Beceriye Öykünmek Yerine Başarıyı Çemkirmek
İsrail, varlığını korumanın yolunu, teknolojik üstünlükte, yeni buluşlarda, kıtlıktan bolluk yaratmakta, kıraç toprağı yeşertmekte bulmuş bir ülke. Çölde orman, dağda, bağ ve bahçe yaratmışlar. Lağım suyunu, tuzlu ve sert suyu arıtıp içilecek hâle getirmişler. Ramallah’ta Hollanda’dan gelen Yahudilerin bağlarını gördüm. Bu bağlarda yetişen üzümlerden üretilen şaraplar, sipariş üzerine dünyanın her yerine gönderilmekteydi. Aileler dişlerini tırnaklarına takmış çalışıyorlardı. Bağların yanı başındaki mülteci kamplarında ise Filistinlilerin 1967’den bu yana hiçbir çaba sarf etmeden yaşadıklarını öğrendim. Birleşmiş Milletlerin hâlâ her türlü masrafını üstlendiği bu toplu konut benzeri kamplarda yaşayan insanlar muhtemelen etraflarında yeşeren topraklara, artan berekete ve zenginlikle pekişen özgüvene gıpta ile bakıyordur diye düşünmüştüm. Oysa onların doğru dürüst işleri yoktu. Gıpta insanlar için doğal, ama başkalarının ne kadar alın teri döktüğünü düşündürmeyecek kadar gözü kör bir duygu.

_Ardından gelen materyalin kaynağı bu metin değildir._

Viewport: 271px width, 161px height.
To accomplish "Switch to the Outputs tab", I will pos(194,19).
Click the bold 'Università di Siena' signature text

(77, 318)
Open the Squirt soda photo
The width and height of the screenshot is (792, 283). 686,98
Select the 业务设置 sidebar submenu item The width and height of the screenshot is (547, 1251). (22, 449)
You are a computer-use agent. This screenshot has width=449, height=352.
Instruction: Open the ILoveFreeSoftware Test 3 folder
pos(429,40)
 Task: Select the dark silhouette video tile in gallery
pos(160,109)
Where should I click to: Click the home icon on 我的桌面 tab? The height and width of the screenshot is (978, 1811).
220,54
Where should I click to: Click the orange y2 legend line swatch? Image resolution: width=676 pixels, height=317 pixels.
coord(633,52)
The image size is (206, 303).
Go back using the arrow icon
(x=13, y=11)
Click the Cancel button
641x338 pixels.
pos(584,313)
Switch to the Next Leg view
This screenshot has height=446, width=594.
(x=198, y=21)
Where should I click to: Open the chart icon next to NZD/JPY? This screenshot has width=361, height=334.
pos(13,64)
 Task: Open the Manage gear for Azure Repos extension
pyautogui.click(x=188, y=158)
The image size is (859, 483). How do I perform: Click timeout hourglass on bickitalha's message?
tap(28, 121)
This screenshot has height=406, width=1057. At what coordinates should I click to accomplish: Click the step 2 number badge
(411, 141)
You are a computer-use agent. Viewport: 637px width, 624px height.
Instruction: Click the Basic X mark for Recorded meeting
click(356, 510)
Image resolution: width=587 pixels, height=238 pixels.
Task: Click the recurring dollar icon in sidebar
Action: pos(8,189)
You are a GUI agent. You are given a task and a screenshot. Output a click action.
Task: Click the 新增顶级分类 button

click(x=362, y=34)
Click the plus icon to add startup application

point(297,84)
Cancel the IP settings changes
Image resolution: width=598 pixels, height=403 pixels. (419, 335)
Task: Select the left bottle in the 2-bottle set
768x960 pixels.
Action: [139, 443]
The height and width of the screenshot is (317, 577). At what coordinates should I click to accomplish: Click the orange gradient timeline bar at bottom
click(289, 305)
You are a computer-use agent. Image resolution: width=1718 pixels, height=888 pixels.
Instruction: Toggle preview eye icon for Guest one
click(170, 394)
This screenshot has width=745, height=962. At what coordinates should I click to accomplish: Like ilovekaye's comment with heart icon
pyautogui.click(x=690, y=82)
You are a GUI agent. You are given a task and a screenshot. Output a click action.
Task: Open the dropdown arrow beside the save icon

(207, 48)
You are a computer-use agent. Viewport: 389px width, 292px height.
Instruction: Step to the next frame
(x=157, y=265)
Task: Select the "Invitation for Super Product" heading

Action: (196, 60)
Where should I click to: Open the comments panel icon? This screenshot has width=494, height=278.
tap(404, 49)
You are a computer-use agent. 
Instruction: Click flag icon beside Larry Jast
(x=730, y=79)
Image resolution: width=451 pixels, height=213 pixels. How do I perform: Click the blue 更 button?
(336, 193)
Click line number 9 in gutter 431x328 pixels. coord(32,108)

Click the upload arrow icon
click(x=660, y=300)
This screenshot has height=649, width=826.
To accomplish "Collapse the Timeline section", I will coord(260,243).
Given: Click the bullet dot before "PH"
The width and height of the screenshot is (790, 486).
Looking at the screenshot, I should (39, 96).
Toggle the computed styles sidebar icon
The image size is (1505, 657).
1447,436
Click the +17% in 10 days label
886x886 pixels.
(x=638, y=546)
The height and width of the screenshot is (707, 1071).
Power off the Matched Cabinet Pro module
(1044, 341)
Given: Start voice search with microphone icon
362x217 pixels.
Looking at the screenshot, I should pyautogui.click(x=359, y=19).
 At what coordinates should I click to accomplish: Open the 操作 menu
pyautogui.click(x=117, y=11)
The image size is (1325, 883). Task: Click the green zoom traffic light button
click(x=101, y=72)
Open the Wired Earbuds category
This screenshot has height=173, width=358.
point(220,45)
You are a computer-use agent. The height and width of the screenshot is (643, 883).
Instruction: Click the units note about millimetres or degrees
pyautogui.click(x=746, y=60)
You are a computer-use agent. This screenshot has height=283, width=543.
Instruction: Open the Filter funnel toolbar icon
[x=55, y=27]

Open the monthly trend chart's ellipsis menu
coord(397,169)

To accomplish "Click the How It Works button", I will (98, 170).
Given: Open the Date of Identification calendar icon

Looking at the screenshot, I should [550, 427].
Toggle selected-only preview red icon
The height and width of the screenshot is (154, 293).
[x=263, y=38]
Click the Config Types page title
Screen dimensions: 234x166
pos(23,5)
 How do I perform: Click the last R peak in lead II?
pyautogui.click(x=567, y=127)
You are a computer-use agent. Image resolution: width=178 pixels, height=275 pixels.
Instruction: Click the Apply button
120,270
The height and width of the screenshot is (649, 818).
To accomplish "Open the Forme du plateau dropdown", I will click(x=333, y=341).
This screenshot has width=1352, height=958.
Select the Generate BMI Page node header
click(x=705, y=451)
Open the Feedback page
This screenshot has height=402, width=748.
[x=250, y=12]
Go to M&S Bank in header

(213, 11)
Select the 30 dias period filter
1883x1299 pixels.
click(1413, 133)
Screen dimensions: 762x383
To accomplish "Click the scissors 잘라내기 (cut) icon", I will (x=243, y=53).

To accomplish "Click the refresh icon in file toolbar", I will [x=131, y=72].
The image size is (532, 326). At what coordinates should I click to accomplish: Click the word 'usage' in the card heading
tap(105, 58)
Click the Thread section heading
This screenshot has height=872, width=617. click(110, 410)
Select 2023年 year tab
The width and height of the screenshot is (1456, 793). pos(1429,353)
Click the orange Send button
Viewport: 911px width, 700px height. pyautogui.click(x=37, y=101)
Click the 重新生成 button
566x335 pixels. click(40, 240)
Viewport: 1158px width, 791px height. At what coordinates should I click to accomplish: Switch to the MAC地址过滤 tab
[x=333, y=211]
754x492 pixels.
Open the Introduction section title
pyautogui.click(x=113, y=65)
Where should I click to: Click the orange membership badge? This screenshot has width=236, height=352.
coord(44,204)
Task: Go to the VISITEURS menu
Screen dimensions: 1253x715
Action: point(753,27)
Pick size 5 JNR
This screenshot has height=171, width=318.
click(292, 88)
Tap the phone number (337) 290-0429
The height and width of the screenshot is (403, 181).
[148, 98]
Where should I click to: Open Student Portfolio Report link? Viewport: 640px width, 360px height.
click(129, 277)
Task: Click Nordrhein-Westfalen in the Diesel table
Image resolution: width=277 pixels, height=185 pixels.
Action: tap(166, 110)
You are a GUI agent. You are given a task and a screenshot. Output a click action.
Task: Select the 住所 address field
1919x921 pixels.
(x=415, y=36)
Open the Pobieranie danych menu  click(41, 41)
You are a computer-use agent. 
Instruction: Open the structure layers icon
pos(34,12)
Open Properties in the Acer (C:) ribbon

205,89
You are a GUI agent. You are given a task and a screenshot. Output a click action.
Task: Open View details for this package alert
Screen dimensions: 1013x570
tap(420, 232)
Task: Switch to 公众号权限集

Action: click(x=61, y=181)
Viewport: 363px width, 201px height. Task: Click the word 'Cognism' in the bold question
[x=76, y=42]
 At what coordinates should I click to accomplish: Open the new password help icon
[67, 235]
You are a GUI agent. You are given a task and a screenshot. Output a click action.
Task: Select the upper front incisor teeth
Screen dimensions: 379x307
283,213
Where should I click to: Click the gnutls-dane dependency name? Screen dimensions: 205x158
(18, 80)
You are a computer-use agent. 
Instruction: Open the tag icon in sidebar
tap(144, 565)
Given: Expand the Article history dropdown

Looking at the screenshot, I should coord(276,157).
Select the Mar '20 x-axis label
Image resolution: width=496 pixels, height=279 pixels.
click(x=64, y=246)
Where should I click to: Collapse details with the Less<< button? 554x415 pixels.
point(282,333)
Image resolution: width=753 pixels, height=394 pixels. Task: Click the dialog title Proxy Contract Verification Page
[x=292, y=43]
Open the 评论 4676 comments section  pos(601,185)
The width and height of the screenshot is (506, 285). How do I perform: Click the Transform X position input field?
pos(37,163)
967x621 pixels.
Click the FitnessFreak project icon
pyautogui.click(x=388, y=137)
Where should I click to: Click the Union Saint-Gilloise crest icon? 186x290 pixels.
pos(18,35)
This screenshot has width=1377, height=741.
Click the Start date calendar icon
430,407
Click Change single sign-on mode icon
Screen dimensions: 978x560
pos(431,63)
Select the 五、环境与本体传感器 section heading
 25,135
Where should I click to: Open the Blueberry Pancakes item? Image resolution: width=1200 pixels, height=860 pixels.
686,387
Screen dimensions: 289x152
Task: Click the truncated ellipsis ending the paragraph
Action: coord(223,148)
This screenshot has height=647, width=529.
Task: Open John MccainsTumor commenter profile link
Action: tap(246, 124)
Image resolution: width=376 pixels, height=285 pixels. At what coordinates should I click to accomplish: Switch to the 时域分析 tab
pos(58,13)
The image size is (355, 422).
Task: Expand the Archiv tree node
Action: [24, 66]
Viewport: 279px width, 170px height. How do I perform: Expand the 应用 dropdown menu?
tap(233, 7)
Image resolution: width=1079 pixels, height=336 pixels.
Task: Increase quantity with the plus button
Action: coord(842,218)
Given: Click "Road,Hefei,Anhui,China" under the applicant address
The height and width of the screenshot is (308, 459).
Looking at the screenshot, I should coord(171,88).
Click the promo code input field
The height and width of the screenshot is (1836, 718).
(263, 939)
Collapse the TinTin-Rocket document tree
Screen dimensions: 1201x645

Evet, Filistinlilerin İsrail’deki yaşam koşulları birçok yerde hakikaten çok kötü. Gazze’de nüfusun yüzde 80’i işsizse, bu durum ümitsiz. Ramallah ve çevresinde, yoksulluk oranı yüzde 36 ve aylık gelir Yahudilerin gelirlerinin sadece yüzde 34’ü kadar. Bunun yarattığı gerilim, iki devletli çözüm ile ortadan kalkar mı? Tabii Filistinliler arasında da gelir uçurumları var. Sadece kendisi için zenginleşen, bunun için her şeyi yapan, hatta İsrail devletine duvar örsün diye çimento satıp, sonra duvar ördüler diye şikâyet eden Filistinliler var. Haydi diyelim bir sihirli formül ile karmaşık arazi mülkiyet ve bölünmüşlük sorunu çözülsün ve Filistin bağımsız olsun. Ya çekemezliğe ne olacak? Caddenin öbür tarafında refah içinde yaşayan komşuya Filistin vatandaşı gıpta ile bakmaktan vaz mı geçecek? Ayrıca Filistin bu güne kadar kuramadığı toplumsal düzeni, oluşturamadığı yasal, idari, ekonomik ve siyasi kapasiteyi, oluşturamadığı yönetim erk ve devlet geleneğini, teknolojik üstünlüğü sağlayan beşeri sermaye ve bilimsel alt yapıyı yaratabilecek mi? Devlet kurmak sorumluluk gerektirir, önce toplumsal uyumu kendi aralarında temin edebilirlerse ne âlâ! Yoksa bırakınız iki devletli çözümü, İsrail, Batı Şeria ve Gazze olarak üç devletli çözüm bile çözüm olmayabilir. Zaten her sorun çözülse bile Kudüs sorun olmaya devam edecektir.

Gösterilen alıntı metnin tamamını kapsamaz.